Create Deepfakes in five minutes with First Order Model Method

By Dr. RamGokul M

Deepfakes have entered mainstream culture. These realistic-looking fake videos, in which it seems that someone is doing and/or saying something even though they didn’t, went viral a couple of years ago. Today, even if you see a video of some celebrity or politician saying something in a video, you will take it with a grain of suspicion (or at least you should do so). “Putting words in someone’s mouth” got a whole new connotation.

Of course, deepfakes raised big ethical and moral concerns, but that didn’t stop us from improving them and technologies to build them. Creating deep fakes in the past was not an easy task, however with recent advances it became a five-minutes job. In this article we will explore how deepfakes are created and we apply a First Order Modeling method, which allows us to create deep fakes in a matter of minutes.

“How are Deepfakes Created?”

Ramgokul Mark The basis of deepfakes, or image animation in general, is to combine the appearance extracted from a source image with motion patterns derived from a driving video. For these purposes deepfakes use deep learning, where their name comes from (deep learning + fake). To be more precise, they are created using the combination of autoencoders and GANs.

Autoencoder is a simple neural network, that utilizes unsupervised learning (or self-supervised if we want to be more accurate). They are called like that because they automatically encode information and usually are used for dimensionality reduction. It consists of three parts: encoder, code, and decoder. The encoder will process the input, in our case input video frame, and encode it. This means that it transforms information gathered from it into some lower-dimensional latent space – the code. In this latent representation information about key features like facial features and body posture of the video-frame is contained. In lame terms, here we have information about what face is doing, does it smile or blinks, etc. The decoder of autoencoder restores this image from the code and uses it for network learning.

Generative Adversarial Networks or GANs are one very cool deep learning concept. Essentially, they are composed of two networks that are competing against each other. The first network tries to generate images that are similar to the training set and it is called the generator. The second network tries to detect where does the image comes from, training set, or the generator and it is called – the discriminator. Both networks are trying to be better than the other and as a result we get better-generated images.

The problem thus far, when it comes to building deepfakes, was that we needed some kind of additional information. For example, if we wanted to map head movement we would need needed facial landmarks, or if we wanted to map full-body movement we needed to do pose-estimation. That changed at the last year’s NeurIPS conference where paper “First Order Motion Model for Image Animation” by the research team from the University of Toronto (Aliaksandr Siarohin, Stéphane Lathuilière, Sergey Tulyakov, Elisa Ricci and Nicu Sebe) was introduced. This method doesn’t require additional information about the subject of animation. Apart from that, once this model is trained, we can use it for transfer learning and apply it to an arbitrary object of the same category.

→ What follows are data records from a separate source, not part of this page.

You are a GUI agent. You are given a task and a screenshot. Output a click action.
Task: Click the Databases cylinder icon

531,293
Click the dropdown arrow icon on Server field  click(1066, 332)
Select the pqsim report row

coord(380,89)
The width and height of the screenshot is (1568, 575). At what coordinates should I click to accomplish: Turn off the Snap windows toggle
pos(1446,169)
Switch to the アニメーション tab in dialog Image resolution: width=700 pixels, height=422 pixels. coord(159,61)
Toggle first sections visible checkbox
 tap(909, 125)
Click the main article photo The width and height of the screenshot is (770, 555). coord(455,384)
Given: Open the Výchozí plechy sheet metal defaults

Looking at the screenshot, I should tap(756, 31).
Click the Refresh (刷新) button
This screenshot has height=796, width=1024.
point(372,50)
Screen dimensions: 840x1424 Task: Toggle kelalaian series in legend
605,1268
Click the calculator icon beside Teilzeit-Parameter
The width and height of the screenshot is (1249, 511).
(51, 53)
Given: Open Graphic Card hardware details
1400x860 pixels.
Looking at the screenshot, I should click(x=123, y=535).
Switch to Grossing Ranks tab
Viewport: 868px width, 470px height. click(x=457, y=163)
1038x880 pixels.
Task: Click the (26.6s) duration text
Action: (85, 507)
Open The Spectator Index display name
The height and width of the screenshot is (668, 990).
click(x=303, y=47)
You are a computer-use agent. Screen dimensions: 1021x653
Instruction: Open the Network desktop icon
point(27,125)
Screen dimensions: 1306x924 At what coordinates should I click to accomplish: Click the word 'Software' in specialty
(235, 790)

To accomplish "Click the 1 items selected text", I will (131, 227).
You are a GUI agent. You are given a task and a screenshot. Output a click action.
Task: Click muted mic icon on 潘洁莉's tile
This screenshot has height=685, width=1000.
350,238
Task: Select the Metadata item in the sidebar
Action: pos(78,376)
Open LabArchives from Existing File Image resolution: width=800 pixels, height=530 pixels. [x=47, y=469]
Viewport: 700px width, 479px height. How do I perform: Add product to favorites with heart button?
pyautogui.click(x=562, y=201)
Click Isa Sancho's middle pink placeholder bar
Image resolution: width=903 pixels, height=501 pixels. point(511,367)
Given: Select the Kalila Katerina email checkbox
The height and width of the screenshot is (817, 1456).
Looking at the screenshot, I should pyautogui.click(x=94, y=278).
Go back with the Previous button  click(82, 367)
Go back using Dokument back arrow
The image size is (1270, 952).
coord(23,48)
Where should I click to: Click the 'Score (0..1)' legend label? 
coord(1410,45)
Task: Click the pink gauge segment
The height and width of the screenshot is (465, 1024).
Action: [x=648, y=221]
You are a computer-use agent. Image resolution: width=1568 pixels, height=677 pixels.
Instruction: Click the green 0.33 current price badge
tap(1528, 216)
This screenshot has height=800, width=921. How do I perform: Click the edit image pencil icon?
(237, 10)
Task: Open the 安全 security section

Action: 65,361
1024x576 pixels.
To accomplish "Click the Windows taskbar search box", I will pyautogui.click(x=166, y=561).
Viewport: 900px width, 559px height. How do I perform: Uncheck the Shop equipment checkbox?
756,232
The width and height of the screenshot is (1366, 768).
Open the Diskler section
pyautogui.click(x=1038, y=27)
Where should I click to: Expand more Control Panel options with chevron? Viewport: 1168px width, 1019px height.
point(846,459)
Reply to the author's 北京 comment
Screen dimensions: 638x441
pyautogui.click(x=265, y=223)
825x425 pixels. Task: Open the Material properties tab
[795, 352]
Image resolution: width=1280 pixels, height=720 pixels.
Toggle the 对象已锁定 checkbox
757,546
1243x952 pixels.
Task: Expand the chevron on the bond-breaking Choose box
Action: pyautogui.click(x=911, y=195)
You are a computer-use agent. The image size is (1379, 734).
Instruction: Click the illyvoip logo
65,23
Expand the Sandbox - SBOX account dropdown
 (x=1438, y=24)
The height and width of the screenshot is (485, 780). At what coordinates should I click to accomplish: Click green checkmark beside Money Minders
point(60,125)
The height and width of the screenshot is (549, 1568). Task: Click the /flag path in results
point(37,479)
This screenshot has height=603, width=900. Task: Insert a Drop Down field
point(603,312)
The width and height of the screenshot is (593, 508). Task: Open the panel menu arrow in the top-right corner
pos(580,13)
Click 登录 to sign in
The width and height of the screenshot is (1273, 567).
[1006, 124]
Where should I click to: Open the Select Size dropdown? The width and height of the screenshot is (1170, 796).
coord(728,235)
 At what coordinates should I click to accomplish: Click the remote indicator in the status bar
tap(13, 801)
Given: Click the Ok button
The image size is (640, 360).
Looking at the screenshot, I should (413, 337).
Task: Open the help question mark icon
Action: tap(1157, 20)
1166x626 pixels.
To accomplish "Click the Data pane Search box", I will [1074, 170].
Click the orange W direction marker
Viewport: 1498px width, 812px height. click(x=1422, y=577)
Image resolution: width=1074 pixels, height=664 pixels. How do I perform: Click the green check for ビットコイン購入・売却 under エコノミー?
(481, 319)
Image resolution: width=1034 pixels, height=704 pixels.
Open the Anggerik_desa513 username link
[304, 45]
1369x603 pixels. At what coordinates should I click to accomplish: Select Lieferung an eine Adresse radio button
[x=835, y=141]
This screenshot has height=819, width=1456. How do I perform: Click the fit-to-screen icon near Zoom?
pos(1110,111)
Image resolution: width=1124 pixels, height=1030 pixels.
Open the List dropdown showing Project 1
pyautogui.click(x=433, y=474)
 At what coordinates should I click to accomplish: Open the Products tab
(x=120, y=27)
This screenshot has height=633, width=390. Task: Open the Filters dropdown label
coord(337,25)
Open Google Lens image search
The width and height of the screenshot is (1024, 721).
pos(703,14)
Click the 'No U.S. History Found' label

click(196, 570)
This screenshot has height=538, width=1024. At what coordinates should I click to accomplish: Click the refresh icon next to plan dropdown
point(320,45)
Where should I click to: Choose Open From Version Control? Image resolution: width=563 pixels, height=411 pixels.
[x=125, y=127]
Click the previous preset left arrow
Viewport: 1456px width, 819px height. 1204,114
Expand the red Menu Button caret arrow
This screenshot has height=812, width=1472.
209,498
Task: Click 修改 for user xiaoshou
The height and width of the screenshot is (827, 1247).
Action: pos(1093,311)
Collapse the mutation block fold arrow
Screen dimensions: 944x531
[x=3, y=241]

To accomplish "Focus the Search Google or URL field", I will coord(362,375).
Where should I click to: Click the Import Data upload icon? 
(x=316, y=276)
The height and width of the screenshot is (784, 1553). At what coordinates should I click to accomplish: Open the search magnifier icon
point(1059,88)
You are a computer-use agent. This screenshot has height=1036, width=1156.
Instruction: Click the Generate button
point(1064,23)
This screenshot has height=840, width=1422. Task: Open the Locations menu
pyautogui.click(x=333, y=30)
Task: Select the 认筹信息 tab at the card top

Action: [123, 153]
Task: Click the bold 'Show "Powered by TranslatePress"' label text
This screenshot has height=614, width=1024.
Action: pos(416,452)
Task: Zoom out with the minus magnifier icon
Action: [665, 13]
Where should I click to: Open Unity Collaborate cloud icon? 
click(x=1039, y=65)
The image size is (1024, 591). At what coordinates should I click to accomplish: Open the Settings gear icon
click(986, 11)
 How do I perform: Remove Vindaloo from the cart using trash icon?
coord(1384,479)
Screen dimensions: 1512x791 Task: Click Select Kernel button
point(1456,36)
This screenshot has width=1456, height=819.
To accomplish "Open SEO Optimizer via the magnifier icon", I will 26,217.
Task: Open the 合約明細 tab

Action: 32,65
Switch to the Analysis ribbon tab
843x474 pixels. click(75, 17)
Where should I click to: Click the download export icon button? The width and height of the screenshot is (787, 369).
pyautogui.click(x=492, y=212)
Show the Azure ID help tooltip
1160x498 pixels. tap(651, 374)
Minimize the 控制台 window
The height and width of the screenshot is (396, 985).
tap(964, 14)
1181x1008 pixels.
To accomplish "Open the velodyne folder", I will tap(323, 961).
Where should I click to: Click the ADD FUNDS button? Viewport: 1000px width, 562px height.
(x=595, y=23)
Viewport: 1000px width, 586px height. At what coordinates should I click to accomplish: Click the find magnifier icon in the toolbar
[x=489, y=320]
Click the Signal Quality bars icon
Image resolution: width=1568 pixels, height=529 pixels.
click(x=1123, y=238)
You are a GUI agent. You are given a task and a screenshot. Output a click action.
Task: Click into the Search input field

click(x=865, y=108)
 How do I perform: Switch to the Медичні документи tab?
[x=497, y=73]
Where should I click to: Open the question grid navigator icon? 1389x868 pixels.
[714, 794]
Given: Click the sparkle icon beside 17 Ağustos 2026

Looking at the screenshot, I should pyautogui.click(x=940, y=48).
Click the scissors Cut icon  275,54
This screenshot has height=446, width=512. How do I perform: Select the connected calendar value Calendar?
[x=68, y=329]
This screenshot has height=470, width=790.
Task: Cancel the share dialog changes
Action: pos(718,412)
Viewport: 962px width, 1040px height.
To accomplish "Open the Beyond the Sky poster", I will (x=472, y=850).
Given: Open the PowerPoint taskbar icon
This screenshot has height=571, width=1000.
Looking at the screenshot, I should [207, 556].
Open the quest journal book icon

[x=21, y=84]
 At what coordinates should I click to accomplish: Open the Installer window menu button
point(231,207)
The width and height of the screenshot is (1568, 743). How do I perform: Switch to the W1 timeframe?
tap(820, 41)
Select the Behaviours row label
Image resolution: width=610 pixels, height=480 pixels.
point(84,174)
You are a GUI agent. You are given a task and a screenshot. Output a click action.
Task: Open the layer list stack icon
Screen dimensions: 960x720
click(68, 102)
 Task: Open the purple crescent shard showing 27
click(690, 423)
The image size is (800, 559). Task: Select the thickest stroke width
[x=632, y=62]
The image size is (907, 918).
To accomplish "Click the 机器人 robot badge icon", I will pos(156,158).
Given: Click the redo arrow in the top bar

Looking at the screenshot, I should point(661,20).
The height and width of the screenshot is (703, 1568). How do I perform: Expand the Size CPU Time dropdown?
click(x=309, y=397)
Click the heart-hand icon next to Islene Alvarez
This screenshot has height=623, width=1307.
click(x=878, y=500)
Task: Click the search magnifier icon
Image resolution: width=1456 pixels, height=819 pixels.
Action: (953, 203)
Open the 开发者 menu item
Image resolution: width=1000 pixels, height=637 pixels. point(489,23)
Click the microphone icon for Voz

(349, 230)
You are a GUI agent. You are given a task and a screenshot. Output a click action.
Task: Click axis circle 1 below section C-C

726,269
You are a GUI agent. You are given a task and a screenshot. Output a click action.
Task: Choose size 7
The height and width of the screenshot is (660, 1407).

“First Order Model  for Image Animation”

Let’s explore a bit how this method works. The whole process is separated into two parts: Motion Extraction and Generation. As an input the source image and driving video are used. Motion extractor utilizes autoencoder to detect keypoints and extracts first-order motion representation that consists of sparse keypoints and local affine transformations. These, along with the driving video are used to generate dense optical flow and occlusion map with the dense motion network. Then the outputs of dense motion network and the source image are used by the generator to render the target image.
This work outperforms state of the art on all the benchmarks. Apart from that it has features that other models just don’t have. The really cool thing is that it works on different categories of images, meaning you can apply it to face, body, cartoon, etc. This opens up a lot of possibilities. Another revolutionary thing with this approach is that now you can create good quality Deepfakes with a single image of the target object, just like we use YOLO for object detection.
Ramgokul Deepfake

As mention, we can use already trained models and use our source image and driving video to generate deepfakes. You can do so by following this Collab notebook.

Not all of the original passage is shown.